When residents hears a siren, they pick up the phone to make some calls and cannot rest until they know exactly what happened.

Families have the same conversations every day because there is nothing new to talk about. Topics include the weather, the neighbors’ lawn-mowing habits, whether or not someone is on a holiday and whether or not their windows are open.

This town has many traditions.

Every other year before Christmas, there’s the “Adventsfenster,” the advent window. Every night, a different family hosts the event and everyone who is interested comes to their window to sing Christmas carols and drink Glühwein.

Also the Carnival parade is important to the town. It only has two wagons and is short. Even if the whole town participated, it would still be short, but only a fraction of the people even show up.

There used to be masses in church every Sunday. Then it became every third Sunday.
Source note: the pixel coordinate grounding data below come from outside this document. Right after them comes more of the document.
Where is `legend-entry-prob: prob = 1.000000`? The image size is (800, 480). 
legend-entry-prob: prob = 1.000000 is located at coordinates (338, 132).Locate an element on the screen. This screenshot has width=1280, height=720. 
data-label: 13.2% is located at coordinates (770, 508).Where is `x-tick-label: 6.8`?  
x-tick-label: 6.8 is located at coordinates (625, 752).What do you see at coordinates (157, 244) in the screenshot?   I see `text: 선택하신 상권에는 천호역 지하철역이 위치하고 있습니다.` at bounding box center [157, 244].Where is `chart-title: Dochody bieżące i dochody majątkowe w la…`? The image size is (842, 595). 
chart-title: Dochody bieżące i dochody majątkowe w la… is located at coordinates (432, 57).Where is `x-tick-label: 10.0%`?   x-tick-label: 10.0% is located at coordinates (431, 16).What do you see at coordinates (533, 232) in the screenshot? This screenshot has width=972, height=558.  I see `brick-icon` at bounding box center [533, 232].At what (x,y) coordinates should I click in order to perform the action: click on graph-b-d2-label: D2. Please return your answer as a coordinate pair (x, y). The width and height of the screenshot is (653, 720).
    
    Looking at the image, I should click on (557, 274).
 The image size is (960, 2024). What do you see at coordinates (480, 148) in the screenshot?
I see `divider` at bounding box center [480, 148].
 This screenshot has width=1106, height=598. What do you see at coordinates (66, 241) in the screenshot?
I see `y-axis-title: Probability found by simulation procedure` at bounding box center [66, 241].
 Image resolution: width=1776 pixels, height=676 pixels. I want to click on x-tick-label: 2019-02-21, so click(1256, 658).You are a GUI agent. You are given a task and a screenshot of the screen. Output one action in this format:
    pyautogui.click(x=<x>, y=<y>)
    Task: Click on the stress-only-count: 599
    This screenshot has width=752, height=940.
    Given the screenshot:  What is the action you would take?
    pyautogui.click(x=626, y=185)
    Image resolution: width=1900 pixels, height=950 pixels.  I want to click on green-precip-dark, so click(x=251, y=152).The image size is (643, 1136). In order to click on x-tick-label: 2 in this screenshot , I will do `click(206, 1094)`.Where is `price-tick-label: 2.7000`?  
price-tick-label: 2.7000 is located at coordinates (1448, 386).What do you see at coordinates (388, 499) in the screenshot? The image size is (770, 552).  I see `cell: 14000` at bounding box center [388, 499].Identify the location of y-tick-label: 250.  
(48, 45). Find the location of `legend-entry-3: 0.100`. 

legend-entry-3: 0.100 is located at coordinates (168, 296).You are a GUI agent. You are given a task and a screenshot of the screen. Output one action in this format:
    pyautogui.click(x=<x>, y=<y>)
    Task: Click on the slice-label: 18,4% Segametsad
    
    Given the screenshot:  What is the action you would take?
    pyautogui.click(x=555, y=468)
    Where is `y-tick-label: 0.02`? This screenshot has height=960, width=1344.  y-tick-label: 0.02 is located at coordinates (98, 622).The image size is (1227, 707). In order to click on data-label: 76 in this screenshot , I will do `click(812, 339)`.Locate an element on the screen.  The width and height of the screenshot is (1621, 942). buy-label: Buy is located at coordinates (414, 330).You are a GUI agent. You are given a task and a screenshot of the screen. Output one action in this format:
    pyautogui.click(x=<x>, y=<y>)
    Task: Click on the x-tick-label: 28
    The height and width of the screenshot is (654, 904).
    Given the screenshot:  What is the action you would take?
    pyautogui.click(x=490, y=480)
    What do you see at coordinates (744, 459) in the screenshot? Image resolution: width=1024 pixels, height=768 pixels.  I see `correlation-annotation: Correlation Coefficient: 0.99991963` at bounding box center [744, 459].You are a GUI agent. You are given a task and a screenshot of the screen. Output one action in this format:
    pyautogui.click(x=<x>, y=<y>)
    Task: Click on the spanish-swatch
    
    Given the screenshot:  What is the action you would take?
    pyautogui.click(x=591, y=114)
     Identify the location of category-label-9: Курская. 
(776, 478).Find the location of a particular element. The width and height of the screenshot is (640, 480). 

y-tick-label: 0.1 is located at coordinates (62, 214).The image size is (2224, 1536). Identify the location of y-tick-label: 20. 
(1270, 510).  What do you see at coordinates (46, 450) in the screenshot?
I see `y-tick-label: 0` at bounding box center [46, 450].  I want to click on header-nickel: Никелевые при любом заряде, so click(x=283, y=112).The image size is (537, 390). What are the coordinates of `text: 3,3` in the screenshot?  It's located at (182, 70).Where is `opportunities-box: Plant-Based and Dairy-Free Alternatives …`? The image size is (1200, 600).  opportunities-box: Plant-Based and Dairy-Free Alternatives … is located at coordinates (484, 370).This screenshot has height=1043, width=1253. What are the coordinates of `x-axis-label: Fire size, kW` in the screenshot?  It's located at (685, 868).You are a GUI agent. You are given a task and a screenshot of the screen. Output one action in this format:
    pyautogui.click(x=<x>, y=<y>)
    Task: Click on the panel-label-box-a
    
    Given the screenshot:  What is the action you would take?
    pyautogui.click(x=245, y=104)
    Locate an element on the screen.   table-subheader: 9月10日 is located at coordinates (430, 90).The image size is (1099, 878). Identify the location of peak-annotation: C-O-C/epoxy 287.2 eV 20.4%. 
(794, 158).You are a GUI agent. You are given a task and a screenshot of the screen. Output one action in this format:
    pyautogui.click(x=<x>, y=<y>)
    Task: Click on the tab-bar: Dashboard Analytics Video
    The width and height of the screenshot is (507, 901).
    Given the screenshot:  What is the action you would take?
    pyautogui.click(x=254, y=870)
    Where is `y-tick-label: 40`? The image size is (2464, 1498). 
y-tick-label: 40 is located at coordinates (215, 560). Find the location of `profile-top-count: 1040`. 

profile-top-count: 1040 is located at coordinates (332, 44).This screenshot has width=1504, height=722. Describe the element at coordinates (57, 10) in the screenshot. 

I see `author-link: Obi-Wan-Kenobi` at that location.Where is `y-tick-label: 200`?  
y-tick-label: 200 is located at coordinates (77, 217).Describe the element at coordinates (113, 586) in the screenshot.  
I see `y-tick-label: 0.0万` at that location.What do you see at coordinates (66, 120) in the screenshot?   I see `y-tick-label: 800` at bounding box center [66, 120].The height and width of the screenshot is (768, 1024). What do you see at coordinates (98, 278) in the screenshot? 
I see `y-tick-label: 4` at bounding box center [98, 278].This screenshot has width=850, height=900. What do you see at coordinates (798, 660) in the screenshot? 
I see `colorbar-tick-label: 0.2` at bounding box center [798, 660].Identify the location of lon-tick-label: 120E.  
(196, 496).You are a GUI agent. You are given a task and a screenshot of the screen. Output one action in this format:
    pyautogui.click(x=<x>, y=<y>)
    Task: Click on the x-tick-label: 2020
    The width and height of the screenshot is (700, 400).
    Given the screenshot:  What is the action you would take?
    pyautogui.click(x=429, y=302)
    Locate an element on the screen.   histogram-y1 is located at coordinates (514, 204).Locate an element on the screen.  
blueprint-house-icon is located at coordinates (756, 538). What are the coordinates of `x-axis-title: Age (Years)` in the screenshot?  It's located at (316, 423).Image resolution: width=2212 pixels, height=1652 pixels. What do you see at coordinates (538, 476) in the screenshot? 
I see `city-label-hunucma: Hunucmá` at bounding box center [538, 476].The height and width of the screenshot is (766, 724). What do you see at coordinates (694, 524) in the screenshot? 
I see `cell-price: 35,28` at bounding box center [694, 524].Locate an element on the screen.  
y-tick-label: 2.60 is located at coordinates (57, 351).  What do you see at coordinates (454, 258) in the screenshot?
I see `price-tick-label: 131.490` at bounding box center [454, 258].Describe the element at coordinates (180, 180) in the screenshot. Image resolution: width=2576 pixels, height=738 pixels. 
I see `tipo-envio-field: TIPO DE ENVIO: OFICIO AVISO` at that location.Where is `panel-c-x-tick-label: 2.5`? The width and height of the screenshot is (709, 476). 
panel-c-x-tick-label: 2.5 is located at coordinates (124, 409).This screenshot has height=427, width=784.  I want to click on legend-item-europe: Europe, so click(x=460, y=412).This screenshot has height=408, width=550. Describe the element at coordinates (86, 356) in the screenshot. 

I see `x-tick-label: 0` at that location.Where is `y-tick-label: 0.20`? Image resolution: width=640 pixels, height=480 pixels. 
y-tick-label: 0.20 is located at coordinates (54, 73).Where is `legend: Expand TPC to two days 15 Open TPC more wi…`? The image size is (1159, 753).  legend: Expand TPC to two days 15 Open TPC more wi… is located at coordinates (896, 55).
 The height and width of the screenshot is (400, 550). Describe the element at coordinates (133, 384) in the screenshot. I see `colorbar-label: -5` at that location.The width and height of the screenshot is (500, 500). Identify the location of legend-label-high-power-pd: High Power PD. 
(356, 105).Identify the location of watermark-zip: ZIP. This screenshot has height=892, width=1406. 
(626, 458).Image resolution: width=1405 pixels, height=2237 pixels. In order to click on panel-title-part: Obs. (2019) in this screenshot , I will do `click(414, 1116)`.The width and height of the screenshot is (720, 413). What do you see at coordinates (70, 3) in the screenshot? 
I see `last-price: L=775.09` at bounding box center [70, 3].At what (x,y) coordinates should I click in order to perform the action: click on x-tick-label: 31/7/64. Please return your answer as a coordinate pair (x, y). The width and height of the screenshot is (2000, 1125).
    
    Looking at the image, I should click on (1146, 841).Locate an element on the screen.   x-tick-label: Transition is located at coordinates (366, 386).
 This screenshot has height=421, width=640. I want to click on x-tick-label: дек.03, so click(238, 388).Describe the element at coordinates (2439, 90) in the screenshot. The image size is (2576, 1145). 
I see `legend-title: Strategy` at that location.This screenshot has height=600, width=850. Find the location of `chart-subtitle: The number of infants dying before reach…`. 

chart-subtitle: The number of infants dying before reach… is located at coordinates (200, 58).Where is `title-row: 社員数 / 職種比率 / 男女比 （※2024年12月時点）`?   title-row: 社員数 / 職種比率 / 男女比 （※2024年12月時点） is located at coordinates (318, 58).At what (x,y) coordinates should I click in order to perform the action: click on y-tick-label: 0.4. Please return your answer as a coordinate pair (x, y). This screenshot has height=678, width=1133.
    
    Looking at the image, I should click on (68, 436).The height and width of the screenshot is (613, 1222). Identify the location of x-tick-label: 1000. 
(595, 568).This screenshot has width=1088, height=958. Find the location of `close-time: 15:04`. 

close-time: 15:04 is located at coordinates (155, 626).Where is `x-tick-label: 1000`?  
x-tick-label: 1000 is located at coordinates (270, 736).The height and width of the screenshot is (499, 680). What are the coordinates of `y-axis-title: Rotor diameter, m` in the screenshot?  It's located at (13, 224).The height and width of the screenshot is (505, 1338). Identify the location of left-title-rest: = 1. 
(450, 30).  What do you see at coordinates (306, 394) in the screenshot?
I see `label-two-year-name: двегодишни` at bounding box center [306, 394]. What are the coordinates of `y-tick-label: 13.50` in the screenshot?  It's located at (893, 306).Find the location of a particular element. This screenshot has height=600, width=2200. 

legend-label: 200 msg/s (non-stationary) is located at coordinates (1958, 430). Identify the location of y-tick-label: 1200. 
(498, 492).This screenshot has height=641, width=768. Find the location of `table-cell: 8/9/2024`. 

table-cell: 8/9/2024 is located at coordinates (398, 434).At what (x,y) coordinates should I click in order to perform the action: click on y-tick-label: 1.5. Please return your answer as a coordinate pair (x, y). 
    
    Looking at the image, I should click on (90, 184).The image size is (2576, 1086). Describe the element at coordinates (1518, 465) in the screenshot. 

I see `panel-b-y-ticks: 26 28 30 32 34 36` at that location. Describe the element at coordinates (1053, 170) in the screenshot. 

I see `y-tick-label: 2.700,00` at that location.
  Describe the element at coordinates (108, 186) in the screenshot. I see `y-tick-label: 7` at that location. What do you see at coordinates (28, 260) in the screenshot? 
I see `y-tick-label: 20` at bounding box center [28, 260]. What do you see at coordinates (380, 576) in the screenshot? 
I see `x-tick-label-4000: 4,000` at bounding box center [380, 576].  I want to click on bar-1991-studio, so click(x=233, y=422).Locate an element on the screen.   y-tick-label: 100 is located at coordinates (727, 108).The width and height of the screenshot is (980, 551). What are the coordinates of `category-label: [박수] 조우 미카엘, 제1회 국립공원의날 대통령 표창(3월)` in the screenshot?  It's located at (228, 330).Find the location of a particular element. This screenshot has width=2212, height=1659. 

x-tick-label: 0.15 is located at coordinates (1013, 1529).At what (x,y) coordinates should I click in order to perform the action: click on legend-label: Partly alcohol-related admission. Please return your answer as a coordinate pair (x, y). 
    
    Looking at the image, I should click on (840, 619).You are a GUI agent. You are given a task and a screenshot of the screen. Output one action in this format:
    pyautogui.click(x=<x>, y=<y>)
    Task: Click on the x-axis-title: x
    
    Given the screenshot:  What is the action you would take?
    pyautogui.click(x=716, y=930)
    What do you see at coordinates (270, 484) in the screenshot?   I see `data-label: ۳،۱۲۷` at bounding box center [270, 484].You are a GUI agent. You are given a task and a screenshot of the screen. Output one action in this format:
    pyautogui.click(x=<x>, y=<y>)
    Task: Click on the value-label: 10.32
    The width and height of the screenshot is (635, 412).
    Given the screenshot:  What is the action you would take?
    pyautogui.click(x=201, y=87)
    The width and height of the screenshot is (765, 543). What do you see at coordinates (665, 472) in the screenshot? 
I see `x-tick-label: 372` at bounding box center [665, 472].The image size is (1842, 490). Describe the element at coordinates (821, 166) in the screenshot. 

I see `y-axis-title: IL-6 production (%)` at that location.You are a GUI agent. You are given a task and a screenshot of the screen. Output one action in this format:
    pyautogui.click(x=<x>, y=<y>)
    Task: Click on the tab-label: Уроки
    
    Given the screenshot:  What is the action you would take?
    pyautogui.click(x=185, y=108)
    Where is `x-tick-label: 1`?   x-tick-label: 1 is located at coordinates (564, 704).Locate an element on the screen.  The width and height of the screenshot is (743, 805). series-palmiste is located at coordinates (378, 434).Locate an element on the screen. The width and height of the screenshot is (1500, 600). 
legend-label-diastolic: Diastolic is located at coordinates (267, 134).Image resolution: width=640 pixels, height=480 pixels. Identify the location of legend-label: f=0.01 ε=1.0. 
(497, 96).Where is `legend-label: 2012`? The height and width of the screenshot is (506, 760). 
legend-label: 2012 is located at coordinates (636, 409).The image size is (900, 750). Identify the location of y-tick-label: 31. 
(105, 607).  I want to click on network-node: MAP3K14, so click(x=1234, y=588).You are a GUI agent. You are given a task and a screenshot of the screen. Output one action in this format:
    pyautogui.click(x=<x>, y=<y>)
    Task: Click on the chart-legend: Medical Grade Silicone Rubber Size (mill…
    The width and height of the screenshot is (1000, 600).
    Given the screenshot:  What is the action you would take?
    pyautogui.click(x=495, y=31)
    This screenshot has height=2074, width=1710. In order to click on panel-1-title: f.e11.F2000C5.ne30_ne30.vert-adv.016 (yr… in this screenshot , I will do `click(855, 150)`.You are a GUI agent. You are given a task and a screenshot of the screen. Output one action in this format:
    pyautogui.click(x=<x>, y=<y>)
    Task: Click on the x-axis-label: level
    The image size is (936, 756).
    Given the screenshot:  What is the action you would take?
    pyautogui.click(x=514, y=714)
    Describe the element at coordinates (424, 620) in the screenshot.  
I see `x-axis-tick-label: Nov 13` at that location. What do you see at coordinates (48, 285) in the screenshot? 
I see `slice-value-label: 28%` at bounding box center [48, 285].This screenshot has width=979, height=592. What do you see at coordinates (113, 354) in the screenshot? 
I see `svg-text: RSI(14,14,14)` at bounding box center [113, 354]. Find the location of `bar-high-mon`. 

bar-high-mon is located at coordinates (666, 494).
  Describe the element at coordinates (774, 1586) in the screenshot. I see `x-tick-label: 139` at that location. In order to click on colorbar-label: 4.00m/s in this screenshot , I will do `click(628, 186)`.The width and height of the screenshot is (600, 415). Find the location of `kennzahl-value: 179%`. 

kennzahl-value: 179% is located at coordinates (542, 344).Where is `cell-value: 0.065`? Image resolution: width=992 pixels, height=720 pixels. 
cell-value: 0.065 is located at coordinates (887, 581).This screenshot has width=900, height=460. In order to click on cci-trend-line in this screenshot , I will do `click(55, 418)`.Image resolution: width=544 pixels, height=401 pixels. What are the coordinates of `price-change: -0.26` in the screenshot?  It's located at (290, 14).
With the advent of covid-19, there wasn’t a mass for months. Most children in Ludwigshöhe serve as altar girls or boys at some point.

Country sunshine (Annalena Stache/YJI)

Another thing about Ludwigshöhe is that no one has ever heard from it. Even people who live near here have never heard of it.

Friends of people who live here proudly state that they have a friend in Ludwigshafen, a city far away from here which has nothing in common with Ludwigshöhe except the first eight letters of the name.

The thing is, though, that you can always turn negative points into positive ones by finding the silver linings. And it’s better for your mental health, too.

So let’s focus on the good things about Ludwigshöhe.

Because the town is quite isolated in the countryside, it was not affected badly by any war, and even the pandemic lockdown did not change much.

The country is beautiful, with lots of green vineyards, and the Rhein is nearby, so you can ride your bike alongside Germany’s biggest and most famous river.

Since the town has few inhabitants and property is often passed down from generation to generation, there are big gardens and old-fashioned houses with low ceilings.

I live in a house like that. It has two staircases even though it is smaller than the average family home. The living room is upstairs, which can be inconvenient when there’s someone at the door, waiting impatiently.

Spiders love country houses, as well, but I fell in love with this one the first time I saw it.

All in all, I dislike most of this town, though.

The isolation, the lack of job opportunities for teens, the absence of shops or a school are too much.

Ludwigshöhe (Annalena Stache/YJI)

We have no night life or teenage cliques, no cool fashion style or slang words or parties, not even a coffee shop.

But what we also don’t have is all of that negativity that has been going around this year. I hate the pointless conversations with people who know my family and therefor feel entitled to walk with me whenever I’m outside, along with all the gossip.

But I do like having family around and not being affected by the pandemic much.

I’m grateful for the nature around me and the quiet life I can lead here while other parts of the world are in chaos, burning or flooded, a contract to so much of 2020 with all of its murder and police brutality, transphobia, and natural catastrophes.

This is a small, quaint, quiet town, and as much as that annoys me as a 16-year-old, I’m also incredibly grateful for it.

In short, I cannot identify my “hometown.”

I have lived in many places, grew up bilingually and have been faced with change more times than I could count.

Yet home does not have to be a place where someone has always lived. It does not have to be where their entire family is, where they know everyone, where they work.

Home can be whatever you make of it, a place where you feel content and at peace.

And though I do not intend to stay here, Ludwigshöhe is that for me.

Annalena Stache is a Reporter for Youth Journalism International.